Dissocier le Patrimoine foncier du Capital d’exploitation est un moyen efficace d’organiser son patrimoine et d’envisager la transmission de son exploitation avec sérénité.


  • Création d’une société foncière :

    C’est un moyen de préserver l’unité foncière familiale et l’outil de travail que constitue l’exploitation agricole. La constitution d’un GFA (groupement foncier agricole) se justifie pleinement lorsqu’un seul des héritiers poursuit l’activité et que le risque de morcellement de la propriété est probable. La constitution de ce GFA sera d’autant mieux comprise par les cohéritiers si celui qui reprend l’exploitation familiale s’engage à racheter progressivement des parts pour désintéresser ses cohéritiers.

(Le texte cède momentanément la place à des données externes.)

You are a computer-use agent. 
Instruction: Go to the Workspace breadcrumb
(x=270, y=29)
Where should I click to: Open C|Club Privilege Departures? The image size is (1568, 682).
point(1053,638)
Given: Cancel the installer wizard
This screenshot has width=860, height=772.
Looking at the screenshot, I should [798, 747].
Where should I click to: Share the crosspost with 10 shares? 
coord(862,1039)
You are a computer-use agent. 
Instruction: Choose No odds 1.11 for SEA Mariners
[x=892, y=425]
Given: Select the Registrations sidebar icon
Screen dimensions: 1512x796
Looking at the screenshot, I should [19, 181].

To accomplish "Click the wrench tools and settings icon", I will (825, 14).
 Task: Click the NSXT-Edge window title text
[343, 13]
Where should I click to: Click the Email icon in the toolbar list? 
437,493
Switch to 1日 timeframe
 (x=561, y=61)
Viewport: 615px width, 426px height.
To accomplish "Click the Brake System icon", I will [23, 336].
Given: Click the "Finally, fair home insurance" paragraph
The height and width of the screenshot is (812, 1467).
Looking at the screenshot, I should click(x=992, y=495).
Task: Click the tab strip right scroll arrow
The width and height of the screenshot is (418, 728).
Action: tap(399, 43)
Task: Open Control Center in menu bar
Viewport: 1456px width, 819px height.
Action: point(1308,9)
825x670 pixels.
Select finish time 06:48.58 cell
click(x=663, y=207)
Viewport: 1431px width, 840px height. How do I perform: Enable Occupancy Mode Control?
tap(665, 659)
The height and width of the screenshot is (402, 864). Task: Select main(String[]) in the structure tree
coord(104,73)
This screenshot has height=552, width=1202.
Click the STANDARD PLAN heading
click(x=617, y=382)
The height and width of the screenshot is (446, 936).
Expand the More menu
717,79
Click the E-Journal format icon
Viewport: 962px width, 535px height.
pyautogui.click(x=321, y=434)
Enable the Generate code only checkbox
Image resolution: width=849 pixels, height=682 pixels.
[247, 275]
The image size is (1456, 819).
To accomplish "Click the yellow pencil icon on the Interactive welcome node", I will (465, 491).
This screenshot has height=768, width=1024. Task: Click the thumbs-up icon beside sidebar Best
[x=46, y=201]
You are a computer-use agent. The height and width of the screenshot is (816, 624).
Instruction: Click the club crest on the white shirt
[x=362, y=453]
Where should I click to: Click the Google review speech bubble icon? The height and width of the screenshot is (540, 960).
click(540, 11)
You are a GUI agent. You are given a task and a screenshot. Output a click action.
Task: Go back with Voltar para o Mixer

  • Création d’une société d’exploitation :

    Envisagée sous la forme d’un GAEC, d’une EARL, d’une SCEA ou d’une SARL, la société d’exploitation permet de transmettre progressivement son outil de travail. Les parts sociales peuvent être cédées progressivement sans modification de revenu. La forme sociétaire confère aussi une plus grande souplesse concernant les autres éléments du revenu comme les salaires, la rémunération des terres mises à disposition etc...


Optimiser la fiscalité

Vous devez avoir une approche globale de la transmission de votre exploitation. Il faut gérer dans un premier temps l’arrêt de votre activité et dans un deuxième temps la transmission du patrimoine. L’arrêt d’une activité professionnelle non préparée peut s’avérer lourde de conséquences en termes de prélèvements sociaux et fiscaux.

Plusieurs critères doivent être pris en compte dans la gestion des revenus de la cessation d’activité. La date de cessation, l’exonération des plus-values, la réduction du salaire différé, l’application du quotient etc. doivent faire l’objet d’une attention toute particulière.

Enfin, des leviers fiscaux doivent être actionnés pour abaisser les droits de succession. La réduction du patrimoine taxable (bail à long terme, assurance vie…), les abattements de 150.000 € tous les 6 ans depuis la loi du 23 juin 2006 et la réduction des droits de mutation doivent être pris en considération.